» Document excerpt:
“Motherless Brooklyn” Stumbles to Success

“Motherless Brooklyn” features a detective who uses his quirks to his advantage. (Courtesy of Twitter)

“Motherless Brooklyn” is really two movies in one. The first, a character-drama of private eyes and high-powered robbers, an assortment of colorful city-dwellers. The second, an almost documentary-like take on the political and economic life of a 1950s New York, a slight fictionalization of the famous faceoff between plucky tennis shoe-wearing old-lady activists and the authoritarian construction regime of Robert Moses and his automotive dreams.

Director Edward Norton stars in this sprawling two and a half hour adaptation of Jonathan Lethem’s 1999 novel of the same name. Norton plays Lionel Essrog, a middle-aged partner of a small private detective firm, and an orphan since age six who was taken under the wing of his current boss and the firm’s top detective, Frank Minna, played by a beefy Bruce Willis.

Lionel is a classic case of the mentally disturbed genius: he has an inhuman skill for memory and recall, his eyes and ears functioning as human security cameras, but at the price of uncontrollable physical and verbal tics and a deep-seated obsession over details. He blows out matches when lighting a cigarette until he gets the sound of the flame right and he shouts out swears and half-formed thoughts like a man with Tourette’s syndrome.

The film begins with Lionel and his partner Gil Coney (Ethan Supplee) on assignment in upper Manhattan, sitting in a car together, working on a job that Minna lined up. Norton immediately pipes in as a narrator, setting the scene for the audience: between this and some acrobatics with the adapted screenplay (written by Norton), the choicest lines from the novel are squeezed into the film, to a satisfying-if-hammy effect.

After overacting through the first five minutes to drive home the strangeness of Essrog’s broken mind, Norton gets the action rolling. Four men show up to meet with Minna, unaware of the presence of Lionel and Gil backing him up.

Minna had declined to tell his underlings anything about this latest assignment that he’d been working on, but whatever it was, things go south quick. One car-chase later and Lionel and his detective friends are left with a dead Bruce Willis and a jig-saw whodunit puzzle which Essrog, with his photographic memory, is conveniently well-equipped to solve.

This actor-directed film begins with a relentless emphasis on characterization that manifests itself clearest through a lot of put-on Brooklyn accents and angry shouting, revolving around the core of spastic Norton’s antics.

This drive continues throughout the film, partly thanks to its star-studded cast, but nevertheless cedes ground to a muddy political question that serves as the lynchpin of the initial murder mystery.

» Data to examine:
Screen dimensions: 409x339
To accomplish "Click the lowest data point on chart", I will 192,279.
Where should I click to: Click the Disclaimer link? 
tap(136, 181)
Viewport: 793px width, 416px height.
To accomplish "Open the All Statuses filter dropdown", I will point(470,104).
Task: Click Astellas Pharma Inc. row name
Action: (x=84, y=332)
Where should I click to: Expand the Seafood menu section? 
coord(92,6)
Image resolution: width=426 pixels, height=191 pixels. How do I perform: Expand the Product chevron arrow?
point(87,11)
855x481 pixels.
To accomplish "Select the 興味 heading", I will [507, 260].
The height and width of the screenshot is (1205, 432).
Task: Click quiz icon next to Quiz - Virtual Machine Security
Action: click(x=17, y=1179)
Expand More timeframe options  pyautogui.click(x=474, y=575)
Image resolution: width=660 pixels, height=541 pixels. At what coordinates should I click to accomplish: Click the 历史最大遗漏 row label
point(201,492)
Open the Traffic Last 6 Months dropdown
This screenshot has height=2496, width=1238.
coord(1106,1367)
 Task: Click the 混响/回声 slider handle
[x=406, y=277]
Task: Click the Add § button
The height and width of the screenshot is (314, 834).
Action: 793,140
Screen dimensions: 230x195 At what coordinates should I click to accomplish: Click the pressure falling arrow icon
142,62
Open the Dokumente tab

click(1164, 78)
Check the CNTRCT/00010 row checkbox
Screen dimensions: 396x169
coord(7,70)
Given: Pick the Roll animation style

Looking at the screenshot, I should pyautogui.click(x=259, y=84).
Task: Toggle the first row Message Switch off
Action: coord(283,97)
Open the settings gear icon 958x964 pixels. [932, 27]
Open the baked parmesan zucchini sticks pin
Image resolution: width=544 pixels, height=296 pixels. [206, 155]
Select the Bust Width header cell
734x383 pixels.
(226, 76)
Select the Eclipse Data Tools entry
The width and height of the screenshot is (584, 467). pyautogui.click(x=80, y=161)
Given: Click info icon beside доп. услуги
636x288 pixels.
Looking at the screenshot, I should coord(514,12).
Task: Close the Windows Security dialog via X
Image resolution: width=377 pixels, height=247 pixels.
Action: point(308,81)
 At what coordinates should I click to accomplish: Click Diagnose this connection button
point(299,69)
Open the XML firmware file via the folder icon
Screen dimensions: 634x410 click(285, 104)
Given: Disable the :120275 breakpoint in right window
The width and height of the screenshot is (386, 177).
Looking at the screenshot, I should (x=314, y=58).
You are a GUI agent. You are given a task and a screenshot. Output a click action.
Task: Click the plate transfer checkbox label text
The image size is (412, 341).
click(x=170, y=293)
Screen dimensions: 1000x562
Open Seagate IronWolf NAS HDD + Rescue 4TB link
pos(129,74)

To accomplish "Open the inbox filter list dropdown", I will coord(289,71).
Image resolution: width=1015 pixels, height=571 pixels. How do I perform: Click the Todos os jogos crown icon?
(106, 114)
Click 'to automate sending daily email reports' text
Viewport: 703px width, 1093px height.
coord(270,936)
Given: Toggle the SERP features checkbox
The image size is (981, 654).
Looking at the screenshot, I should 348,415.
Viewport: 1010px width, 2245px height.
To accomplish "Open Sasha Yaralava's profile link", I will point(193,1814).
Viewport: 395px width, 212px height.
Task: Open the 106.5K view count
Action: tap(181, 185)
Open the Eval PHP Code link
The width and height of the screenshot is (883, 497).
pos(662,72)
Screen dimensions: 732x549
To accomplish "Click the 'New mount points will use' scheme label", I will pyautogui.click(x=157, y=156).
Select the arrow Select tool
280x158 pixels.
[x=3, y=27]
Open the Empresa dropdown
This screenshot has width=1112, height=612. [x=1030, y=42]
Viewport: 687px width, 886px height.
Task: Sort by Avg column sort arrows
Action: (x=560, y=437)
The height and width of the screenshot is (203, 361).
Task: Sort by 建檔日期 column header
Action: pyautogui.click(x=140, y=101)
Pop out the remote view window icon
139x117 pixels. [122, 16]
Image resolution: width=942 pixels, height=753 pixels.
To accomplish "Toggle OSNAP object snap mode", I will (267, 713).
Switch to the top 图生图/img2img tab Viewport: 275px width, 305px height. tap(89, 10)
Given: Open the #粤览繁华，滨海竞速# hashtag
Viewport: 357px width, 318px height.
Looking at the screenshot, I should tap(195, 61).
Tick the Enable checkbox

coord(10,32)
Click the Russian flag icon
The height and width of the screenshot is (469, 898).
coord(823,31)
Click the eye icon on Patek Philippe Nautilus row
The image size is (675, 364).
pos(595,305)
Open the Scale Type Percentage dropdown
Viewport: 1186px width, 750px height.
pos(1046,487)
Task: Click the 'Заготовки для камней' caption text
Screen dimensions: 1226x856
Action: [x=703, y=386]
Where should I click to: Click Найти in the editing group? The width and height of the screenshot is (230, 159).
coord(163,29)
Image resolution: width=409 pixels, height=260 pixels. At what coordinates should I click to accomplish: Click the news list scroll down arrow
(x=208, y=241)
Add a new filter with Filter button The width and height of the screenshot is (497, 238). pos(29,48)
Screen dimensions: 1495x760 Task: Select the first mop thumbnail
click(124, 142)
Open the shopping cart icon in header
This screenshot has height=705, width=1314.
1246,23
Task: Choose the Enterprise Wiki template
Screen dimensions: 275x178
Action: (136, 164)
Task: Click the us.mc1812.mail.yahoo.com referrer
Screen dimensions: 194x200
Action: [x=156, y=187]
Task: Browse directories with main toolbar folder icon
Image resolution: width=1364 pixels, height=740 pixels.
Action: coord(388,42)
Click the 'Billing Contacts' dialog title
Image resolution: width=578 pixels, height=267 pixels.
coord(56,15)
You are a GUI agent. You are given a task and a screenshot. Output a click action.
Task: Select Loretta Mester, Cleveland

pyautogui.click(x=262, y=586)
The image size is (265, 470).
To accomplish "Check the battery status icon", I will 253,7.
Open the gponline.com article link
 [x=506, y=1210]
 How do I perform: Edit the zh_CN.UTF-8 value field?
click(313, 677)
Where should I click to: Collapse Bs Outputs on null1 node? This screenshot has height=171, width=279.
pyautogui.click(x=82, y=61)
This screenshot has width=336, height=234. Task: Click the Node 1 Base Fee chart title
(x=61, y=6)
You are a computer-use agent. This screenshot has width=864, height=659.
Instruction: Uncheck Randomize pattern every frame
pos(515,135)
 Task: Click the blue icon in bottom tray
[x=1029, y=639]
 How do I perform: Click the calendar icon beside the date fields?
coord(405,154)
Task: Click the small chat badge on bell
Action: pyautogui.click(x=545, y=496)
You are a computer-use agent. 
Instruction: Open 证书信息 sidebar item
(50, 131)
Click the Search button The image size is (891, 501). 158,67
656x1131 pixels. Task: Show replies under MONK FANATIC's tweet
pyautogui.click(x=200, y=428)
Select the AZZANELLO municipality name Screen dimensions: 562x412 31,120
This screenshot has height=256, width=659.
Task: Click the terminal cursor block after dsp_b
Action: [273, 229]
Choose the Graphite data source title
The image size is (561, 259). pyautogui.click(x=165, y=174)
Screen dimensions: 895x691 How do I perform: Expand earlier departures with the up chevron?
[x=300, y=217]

» Task requirements:
1 - Reproduce the stretch of the "Motherless Brooklyn" review from "Director Edward Norton" through "with Tourette’s syndrome.", word for word.
2 - List every person, real or fictional, named in the "Motherless Brooklyn" review.

» Responses by task:
1 -
Director Edward Norton stars in this sprawling two and a half hour adaptation of Jonathan Lethem’s 1999 novel of the same name. Norton plays Lionel Essrog, a middle-aged partner of a small private detective firm, and an orphan since age six who was taken under the wing of his current boss and the firm’s top detective, Frank Minna, played by a beefy Bruce Willis.

Lionel is a classic case of the mentally disturbed genius: he has an inhuman skill for memory and recall, his eyes and ears functioning as human security cameras, but at the price of uncontrollable physical and verbal tics and a deep-seated obsession over details. He blows out matches when lighting a cigarette until he gets the sound of the flame right and he shouts out swears and half-formed thoughts like a man with Tourette’s syndrome.

2 -
Robert Moses
Edward Norton
Jonathan Lethem
Lionel Essrog
Frank Minna
Bruce Willis
Gil Coney
Ethan Supplee